Audit every third-party script on the funnel page. If you cannot explain why it exists or what data it captures in one sentence then remove it until reviewed properly by someone technical who understands privacy risk as well as performance impact.]

Where Cyprian Takes Over

If these failures show up during my audit - especially around DNS confusion then email authentication then secret exposure then monitoring gaps - Launch Ready is the fastest fix path because it bundles the whole launch surface instead of patching pieces one by one.

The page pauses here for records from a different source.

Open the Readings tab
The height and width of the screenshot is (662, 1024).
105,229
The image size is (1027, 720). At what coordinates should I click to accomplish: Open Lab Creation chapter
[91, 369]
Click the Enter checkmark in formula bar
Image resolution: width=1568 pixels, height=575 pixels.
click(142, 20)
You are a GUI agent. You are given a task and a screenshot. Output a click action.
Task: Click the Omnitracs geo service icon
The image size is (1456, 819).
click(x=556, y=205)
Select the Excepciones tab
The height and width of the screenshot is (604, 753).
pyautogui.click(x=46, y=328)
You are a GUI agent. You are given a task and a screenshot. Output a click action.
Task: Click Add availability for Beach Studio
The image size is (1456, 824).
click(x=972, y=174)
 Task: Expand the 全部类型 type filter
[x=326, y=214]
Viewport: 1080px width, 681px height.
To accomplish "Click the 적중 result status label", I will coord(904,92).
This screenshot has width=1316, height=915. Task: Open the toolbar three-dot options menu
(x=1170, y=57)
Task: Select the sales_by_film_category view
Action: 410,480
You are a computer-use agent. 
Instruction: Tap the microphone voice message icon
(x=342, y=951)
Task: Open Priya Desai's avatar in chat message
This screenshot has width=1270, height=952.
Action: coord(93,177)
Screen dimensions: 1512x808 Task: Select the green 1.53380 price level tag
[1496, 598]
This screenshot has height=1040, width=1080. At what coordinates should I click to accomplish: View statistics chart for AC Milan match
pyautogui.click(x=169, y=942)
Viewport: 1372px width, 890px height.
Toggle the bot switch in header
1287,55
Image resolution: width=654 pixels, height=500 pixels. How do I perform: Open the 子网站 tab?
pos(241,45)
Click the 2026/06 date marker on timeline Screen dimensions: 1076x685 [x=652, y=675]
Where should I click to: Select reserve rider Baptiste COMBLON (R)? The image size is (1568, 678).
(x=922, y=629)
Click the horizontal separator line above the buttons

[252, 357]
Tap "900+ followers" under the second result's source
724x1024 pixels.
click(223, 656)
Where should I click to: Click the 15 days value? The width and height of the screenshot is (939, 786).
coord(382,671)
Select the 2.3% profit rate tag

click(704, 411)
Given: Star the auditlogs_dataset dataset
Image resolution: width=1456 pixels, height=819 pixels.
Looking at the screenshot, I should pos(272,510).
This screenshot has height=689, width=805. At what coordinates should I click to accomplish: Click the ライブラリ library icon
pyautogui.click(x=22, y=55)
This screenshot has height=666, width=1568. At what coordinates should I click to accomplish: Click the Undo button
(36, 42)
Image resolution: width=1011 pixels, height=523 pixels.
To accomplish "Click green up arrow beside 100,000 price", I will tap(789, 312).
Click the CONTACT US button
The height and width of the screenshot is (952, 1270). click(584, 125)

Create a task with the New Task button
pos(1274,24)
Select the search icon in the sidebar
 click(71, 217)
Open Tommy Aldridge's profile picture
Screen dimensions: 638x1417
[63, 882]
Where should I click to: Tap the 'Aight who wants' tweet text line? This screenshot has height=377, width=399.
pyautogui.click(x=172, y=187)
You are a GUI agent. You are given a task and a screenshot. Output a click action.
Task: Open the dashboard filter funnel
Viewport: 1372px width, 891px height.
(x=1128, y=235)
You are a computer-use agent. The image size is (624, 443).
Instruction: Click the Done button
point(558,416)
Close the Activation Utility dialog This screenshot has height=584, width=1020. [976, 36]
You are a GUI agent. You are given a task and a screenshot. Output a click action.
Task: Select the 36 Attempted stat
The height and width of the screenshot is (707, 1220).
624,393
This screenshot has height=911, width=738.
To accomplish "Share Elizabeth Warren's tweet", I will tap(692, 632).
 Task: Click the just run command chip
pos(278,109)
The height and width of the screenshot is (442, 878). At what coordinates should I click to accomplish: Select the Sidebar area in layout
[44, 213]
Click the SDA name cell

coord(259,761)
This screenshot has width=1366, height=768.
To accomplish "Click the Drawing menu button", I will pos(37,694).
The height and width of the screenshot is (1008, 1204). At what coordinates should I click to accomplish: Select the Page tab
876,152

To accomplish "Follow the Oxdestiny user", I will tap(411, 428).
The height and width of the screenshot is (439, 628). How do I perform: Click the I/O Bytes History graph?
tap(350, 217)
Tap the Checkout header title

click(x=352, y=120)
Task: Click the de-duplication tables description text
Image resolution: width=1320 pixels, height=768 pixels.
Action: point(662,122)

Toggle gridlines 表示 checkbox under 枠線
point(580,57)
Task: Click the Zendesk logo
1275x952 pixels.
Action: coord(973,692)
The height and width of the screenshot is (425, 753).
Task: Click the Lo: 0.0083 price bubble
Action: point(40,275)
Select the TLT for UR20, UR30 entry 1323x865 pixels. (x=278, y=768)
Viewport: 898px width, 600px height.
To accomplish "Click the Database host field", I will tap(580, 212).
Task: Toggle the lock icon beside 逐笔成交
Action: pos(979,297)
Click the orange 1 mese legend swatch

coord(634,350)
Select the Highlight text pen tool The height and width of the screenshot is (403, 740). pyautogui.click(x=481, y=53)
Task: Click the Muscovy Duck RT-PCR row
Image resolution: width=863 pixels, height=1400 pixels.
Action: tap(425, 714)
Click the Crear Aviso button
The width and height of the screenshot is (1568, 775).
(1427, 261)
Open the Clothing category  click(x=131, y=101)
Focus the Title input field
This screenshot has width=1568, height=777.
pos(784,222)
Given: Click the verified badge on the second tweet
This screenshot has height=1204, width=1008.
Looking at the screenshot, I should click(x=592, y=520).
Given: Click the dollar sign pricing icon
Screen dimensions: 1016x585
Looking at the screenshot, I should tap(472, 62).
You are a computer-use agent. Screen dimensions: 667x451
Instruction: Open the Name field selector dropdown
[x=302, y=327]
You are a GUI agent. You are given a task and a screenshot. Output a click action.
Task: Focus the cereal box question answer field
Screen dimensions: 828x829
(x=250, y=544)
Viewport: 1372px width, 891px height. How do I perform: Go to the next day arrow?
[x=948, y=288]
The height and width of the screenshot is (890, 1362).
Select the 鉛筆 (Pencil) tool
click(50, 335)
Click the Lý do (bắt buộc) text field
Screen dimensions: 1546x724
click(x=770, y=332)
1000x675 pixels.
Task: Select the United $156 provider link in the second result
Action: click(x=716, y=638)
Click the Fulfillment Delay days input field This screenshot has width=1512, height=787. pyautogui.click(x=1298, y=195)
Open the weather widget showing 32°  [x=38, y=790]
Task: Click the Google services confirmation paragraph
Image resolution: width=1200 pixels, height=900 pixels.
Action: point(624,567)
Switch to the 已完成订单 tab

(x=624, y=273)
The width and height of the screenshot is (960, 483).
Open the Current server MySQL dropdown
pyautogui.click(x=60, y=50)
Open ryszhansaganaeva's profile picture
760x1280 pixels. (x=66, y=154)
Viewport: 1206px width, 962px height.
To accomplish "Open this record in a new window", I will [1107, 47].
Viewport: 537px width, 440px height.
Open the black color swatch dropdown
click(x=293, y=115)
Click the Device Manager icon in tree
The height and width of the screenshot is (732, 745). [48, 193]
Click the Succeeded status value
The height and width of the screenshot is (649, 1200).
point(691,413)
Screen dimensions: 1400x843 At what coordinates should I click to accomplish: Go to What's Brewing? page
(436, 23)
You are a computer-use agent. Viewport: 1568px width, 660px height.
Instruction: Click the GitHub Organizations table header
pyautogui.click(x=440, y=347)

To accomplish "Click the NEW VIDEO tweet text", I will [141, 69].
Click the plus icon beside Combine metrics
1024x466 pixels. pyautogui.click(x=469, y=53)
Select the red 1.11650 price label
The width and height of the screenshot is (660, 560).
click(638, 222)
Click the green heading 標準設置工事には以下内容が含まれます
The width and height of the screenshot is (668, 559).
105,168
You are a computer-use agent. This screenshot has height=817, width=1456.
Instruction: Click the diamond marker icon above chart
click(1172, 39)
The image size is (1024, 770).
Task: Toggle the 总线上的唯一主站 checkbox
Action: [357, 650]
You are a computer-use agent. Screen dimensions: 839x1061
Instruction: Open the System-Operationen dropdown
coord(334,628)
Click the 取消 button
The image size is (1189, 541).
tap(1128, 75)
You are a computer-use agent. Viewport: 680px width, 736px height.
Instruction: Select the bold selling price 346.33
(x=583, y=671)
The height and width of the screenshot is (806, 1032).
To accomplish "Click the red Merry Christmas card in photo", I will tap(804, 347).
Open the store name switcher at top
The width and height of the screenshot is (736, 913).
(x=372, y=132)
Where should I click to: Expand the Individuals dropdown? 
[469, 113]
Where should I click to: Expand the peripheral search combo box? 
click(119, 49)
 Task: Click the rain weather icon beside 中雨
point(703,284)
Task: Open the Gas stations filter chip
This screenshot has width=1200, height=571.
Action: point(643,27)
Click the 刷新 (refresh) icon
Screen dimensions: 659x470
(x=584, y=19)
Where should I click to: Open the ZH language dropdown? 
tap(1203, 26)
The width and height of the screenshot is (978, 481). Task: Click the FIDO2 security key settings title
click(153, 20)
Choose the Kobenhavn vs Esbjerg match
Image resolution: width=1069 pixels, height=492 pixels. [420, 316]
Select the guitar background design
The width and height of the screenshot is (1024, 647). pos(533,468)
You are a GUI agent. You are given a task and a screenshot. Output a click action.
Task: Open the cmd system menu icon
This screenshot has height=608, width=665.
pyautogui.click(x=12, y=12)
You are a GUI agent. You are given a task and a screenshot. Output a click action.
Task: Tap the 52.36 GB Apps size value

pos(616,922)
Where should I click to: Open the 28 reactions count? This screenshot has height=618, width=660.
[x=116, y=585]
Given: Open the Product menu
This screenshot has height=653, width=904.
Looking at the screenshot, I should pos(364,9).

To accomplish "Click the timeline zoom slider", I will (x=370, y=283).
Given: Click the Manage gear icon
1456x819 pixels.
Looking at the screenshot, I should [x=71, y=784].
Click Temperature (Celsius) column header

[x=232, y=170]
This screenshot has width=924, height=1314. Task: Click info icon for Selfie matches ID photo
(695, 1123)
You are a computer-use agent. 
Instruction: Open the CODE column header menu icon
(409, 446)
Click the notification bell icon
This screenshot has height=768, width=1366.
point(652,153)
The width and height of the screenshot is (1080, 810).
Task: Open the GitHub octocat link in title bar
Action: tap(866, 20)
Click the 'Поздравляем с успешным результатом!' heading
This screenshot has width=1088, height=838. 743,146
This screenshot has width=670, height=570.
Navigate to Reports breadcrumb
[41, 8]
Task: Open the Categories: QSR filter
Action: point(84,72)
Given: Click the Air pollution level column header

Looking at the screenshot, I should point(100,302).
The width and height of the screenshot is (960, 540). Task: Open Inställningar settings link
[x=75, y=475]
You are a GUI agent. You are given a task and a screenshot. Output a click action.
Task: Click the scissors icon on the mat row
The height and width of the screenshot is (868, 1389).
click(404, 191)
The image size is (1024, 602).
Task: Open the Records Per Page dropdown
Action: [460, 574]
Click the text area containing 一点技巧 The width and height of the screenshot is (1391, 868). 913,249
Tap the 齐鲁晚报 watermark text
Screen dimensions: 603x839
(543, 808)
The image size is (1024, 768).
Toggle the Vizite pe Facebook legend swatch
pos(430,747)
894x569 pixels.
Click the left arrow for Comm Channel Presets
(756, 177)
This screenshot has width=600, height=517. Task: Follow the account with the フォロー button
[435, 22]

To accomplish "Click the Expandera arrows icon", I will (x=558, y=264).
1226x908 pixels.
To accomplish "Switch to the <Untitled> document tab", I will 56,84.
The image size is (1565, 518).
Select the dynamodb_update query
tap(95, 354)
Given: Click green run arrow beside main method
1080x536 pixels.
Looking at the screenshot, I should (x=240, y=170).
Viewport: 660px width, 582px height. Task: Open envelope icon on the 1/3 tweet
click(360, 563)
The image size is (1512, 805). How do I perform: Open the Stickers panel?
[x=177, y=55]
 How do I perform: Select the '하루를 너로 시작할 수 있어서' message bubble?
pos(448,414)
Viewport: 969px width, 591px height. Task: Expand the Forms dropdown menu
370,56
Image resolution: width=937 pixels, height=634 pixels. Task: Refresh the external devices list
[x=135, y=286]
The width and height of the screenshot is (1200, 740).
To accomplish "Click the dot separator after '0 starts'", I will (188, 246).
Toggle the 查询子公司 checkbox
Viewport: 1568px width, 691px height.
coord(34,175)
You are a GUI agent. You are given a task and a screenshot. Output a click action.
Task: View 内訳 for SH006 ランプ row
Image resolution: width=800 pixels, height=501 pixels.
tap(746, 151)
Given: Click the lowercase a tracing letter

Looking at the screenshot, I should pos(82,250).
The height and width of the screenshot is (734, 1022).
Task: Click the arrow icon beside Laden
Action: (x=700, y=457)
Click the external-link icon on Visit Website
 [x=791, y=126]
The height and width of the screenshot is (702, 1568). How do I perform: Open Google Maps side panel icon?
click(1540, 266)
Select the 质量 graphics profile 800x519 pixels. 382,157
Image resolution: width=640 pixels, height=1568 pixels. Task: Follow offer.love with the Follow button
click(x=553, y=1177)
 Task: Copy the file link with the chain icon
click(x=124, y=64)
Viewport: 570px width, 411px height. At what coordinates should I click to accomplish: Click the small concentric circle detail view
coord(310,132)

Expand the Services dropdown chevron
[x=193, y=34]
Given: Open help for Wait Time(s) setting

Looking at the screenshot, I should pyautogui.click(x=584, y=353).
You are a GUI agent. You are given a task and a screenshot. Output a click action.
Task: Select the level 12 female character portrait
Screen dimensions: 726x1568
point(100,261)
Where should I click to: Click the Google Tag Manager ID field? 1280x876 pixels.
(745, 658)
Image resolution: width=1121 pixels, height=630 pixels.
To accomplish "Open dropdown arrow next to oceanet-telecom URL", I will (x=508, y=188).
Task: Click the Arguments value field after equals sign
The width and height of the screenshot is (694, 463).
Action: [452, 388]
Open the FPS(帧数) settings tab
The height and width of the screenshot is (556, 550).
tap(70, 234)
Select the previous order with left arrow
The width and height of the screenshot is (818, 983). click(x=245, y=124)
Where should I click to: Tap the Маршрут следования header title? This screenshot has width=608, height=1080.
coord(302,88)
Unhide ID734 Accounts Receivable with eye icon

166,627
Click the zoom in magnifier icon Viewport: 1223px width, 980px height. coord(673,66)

  • DNS cleanup for root domains plus subdomains
  • Redirect mapping so ad traffic lands cleanly
  • Cloudflare setup with SSL caching rules and DDoS protection
  • Production deployment verification
  • Environment variable cleanup plus secret handling
  • SPF DKIM DMARC setup
  • Uptime monitoring
  • Handover checklist so support can take over without guesswork

My recommendation is simple:

  • If your funnel is already converting but brittle at the edges -> buy Launch Ready now.
  • If your traffic volume is low but you are about to spend on ads -> buy it before scaling.
  • If you see any exposed secret auth warning certificate error mail failure weird redirect behavior -> stop DIY fixes across random tools and let me stabilize it first.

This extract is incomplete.